On Mon, 6 Oct 2025 at 17:19, wenhui qiu <qiuwenhuifx@gmail.com> wrote: > I really can't agree more. Many default values are just too conservative, and the documentation doesn't provide best practices.,i think reduce to 1.x,Or add a tip in the document, providing a recommended value for different SSDs.
Did you read Tomas's email or just the subject line? I think if you're going to propose to move it in the opposite direction as to what Tomas found to be the more useful direction, then that at least warrants providing some evidence to the contrary of what Tomas has shown or stating that you think his methodology for his calculation is flawed because...
I suspect all you've done here is propagate the typical advice people give out around here. It appears to me that Tomas went to great lengths to not do that.
+1
The problem will be in estimation of the effect of cache. It can be pretty wide range.
I have a access to not too small eshop in Czech Republic (but it is not extra big) - It uses today classic stack - Java (ORM), Elastic, Postgres. The database size is cca 1.9T, shared buffers are 32GB (it handles about 10-20K logged users at one time).

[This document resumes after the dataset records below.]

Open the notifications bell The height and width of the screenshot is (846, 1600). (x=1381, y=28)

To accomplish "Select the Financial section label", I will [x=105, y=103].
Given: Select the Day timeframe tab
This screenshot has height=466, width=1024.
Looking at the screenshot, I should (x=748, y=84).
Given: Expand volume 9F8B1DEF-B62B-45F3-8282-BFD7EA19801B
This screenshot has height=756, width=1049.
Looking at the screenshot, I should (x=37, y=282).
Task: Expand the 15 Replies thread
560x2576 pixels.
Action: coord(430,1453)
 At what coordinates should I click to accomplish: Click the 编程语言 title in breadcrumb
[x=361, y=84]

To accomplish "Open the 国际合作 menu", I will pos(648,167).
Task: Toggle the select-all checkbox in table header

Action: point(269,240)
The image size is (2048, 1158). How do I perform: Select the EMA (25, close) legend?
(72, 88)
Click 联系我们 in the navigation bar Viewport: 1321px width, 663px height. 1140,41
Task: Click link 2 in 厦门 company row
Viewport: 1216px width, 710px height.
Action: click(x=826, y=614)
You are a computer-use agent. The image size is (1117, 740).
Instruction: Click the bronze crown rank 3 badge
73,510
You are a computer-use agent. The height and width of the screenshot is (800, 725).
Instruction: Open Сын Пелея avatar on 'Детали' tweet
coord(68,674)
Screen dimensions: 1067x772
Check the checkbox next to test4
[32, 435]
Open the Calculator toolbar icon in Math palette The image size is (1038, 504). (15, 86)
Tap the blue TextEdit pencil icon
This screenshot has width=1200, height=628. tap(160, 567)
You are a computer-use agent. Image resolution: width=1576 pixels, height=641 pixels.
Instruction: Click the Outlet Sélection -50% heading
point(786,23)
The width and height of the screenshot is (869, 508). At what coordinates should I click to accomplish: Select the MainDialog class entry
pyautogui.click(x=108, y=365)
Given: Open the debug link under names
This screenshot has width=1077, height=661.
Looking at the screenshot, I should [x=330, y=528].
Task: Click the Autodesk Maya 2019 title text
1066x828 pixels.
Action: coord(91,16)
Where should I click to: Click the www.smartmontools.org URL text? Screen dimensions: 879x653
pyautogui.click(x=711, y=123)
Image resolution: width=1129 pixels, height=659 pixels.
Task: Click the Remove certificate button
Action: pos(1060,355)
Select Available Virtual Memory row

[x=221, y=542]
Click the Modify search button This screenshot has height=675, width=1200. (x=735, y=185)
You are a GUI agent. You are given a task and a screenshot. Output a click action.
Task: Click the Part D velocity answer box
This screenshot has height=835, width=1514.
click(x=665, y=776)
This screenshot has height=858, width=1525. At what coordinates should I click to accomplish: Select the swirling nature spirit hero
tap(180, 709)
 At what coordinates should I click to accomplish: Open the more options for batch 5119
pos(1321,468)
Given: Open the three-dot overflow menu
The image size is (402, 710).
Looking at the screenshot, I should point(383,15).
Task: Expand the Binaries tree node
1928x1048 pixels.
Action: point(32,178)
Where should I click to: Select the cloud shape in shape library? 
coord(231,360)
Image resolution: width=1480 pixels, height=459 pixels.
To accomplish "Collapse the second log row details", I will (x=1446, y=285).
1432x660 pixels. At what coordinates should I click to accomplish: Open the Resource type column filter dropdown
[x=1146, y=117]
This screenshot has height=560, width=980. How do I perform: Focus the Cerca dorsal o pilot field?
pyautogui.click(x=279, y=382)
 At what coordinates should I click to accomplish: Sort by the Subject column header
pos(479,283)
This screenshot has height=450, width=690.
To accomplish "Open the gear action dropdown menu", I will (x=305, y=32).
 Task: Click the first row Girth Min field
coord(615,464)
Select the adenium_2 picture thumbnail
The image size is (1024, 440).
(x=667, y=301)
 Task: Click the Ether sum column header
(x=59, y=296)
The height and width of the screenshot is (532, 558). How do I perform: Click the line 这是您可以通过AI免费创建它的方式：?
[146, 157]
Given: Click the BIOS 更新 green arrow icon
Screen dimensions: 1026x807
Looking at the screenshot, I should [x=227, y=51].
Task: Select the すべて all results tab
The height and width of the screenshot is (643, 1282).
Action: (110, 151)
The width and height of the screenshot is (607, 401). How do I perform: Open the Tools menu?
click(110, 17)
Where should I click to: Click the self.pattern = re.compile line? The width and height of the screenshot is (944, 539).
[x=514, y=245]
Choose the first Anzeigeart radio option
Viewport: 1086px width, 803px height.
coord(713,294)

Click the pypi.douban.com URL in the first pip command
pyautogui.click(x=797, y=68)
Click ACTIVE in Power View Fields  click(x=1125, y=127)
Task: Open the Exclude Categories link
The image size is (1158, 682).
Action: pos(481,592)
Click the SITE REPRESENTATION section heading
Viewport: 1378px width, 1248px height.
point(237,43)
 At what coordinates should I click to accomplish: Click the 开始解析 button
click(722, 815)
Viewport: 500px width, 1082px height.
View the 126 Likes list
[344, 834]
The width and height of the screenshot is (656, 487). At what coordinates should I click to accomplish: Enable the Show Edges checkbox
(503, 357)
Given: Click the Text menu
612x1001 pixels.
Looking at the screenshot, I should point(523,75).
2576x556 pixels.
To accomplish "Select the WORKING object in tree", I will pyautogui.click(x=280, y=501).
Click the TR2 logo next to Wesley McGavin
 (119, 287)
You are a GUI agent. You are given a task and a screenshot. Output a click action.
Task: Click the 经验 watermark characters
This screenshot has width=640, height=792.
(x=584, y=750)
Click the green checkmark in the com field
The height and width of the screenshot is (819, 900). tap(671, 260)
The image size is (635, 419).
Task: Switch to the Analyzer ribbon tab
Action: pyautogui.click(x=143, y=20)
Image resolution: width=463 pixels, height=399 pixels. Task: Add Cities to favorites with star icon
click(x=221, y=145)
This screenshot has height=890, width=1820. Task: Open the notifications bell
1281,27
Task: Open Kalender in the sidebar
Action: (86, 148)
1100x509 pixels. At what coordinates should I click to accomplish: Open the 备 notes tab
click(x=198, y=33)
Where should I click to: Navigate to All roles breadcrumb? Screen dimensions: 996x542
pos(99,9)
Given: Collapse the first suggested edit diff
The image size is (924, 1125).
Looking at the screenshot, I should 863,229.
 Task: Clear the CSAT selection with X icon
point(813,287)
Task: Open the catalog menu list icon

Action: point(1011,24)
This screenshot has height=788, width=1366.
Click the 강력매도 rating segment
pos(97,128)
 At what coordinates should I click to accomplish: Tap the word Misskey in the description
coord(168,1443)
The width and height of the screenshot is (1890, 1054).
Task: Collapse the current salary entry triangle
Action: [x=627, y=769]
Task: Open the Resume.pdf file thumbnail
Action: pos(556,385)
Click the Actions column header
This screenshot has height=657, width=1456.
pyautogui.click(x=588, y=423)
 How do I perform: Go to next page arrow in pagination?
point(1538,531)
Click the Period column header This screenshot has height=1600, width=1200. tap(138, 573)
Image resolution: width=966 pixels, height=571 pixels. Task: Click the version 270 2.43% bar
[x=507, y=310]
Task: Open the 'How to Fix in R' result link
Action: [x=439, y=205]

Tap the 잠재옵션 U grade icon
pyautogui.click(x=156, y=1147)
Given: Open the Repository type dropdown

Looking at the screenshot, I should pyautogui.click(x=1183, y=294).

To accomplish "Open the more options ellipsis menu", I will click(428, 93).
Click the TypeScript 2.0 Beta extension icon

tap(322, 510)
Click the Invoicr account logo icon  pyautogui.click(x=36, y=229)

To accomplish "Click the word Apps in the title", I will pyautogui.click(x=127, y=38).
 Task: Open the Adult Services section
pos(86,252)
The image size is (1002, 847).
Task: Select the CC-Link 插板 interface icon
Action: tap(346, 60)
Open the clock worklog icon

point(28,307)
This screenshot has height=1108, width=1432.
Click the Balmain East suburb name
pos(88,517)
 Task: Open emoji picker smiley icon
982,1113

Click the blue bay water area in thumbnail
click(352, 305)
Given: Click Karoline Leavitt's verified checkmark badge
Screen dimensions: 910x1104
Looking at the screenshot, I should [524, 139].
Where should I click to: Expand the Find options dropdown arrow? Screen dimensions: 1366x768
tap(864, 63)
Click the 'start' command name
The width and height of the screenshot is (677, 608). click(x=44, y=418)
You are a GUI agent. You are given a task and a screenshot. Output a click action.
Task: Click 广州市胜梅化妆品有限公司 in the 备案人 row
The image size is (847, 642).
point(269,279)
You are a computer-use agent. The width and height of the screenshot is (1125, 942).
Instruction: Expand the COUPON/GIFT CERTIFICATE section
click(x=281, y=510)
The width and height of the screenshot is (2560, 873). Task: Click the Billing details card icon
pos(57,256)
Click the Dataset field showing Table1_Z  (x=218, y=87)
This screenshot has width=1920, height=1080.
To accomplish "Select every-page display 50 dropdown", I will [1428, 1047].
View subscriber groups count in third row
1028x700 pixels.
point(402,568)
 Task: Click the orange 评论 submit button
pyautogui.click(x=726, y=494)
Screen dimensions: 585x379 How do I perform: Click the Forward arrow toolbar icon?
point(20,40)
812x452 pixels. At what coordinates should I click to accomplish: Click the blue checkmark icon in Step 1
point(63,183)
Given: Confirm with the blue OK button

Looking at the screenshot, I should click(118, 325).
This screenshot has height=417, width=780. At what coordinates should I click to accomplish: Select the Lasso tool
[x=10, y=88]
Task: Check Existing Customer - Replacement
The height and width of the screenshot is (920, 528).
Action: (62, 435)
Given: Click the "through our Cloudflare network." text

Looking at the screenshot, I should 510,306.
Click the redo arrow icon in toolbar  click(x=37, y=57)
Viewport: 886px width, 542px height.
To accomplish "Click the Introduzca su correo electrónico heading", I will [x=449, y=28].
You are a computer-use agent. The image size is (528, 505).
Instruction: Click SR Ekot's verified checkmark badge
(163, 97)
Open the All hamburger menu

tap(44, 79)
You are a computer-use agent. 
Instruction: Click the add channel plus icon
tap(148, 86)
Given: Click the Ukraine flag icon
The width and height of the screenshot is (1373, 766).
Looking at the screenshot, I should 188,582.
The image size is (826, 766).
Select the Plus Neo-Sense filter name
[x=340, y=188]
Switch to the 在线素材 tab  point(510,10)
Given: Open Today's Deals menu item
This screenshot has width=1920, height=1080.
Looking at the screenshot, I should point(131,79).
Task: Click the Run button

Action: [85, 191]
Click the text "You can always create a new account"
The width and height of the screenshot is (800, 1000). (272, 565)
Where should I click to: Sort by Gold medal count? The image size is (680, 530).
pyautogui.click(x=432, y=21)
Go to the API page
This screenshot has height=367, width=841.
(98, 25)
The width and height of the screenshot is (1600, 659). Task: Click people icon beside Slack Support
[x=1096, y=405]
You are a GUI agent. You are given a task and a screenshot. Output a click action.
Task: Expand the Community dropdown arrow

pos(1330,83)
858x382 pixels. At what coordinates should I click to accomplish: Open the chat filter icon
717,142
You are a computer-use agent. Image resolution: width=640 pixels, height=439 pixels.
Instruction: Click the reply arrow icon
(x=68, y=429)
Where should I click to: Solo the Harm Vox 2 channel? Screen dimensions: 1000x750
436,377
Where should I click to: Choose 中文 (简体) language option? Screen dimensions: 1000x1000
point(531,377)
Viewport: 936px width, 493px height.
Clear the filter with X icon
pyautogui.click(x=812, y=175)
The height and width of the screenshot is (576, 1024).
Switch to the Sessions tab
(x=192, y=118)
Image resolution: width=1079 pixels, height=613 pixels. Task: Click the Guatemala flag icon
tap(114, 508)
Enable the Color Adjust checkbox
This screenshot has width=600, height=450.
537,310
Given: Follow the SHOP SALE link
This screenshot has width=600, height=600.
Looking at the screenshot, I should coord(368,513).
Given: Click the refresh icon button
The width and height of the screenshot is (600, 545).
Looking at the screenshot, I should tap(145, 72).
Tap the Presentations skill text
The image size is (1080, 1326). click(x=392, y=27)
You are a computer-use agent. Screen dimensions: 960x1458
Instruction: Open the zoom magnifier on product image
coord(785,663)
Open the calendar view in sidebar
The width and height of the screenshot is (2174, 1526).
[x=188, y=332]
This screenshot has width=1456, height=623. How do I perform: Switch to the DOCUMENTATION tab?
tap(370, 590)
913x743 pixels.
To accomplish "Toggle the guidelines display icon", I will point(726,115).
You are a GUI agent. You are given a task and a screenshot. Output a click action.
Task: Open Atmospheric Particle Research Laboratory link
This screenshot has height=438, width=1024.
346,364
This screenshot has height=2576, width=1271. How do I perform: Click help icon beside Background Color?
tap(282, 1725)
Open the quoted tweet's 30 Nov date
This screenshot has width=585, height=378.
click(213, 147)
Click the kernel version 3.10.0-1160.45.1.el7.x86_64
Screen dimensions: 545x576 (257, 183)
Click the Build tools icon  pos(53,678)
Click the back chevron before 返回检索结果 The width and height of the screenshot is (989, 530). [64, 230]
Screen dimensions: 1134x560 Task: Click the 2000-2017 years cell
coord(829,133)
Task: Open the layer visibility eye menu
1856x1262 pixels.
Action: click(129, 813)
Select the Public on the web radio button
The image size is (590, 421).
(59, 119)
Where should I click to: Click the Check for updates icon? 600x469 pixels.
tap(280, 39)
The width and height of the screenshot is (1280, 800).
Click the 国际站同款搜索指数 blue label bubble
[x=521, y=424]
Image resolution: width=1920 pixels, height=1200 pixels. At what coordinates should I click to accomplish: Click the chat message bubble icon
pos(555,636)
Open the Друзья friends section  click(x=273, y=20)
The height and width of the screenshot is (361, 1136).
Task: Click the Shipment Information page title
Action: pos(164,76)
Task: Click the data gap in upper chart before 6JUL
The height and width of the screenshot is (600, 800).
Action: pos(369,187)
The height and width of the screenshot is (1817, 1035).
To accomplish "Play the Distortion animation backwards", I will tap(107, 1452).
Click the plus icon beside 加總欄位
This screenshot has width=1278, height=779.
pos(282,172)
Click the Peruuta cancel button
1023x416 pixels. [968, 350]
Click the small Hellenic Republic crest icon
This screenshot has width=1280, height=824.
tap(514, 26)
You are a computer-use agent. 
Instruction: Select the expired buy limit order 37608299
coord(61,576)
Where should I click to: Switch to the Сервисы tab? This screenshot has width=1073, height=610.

The buffer cache hit ratio is 98.42%. The code is well optimized. This ratio is not calculated with file system cache.
I believe so for different applications (OLAP) or less well optimized the cache hit ratio can be much much worse.
Last year I had an experience with customers that had Postgres in clouds, and common (not extra expensive) discs are not great parameters today. It is a question if one ratio like random page cost / seq page cost can well describe dynamic throttling (or dynamic behavior of current clouds io) where customers frequently touch limits.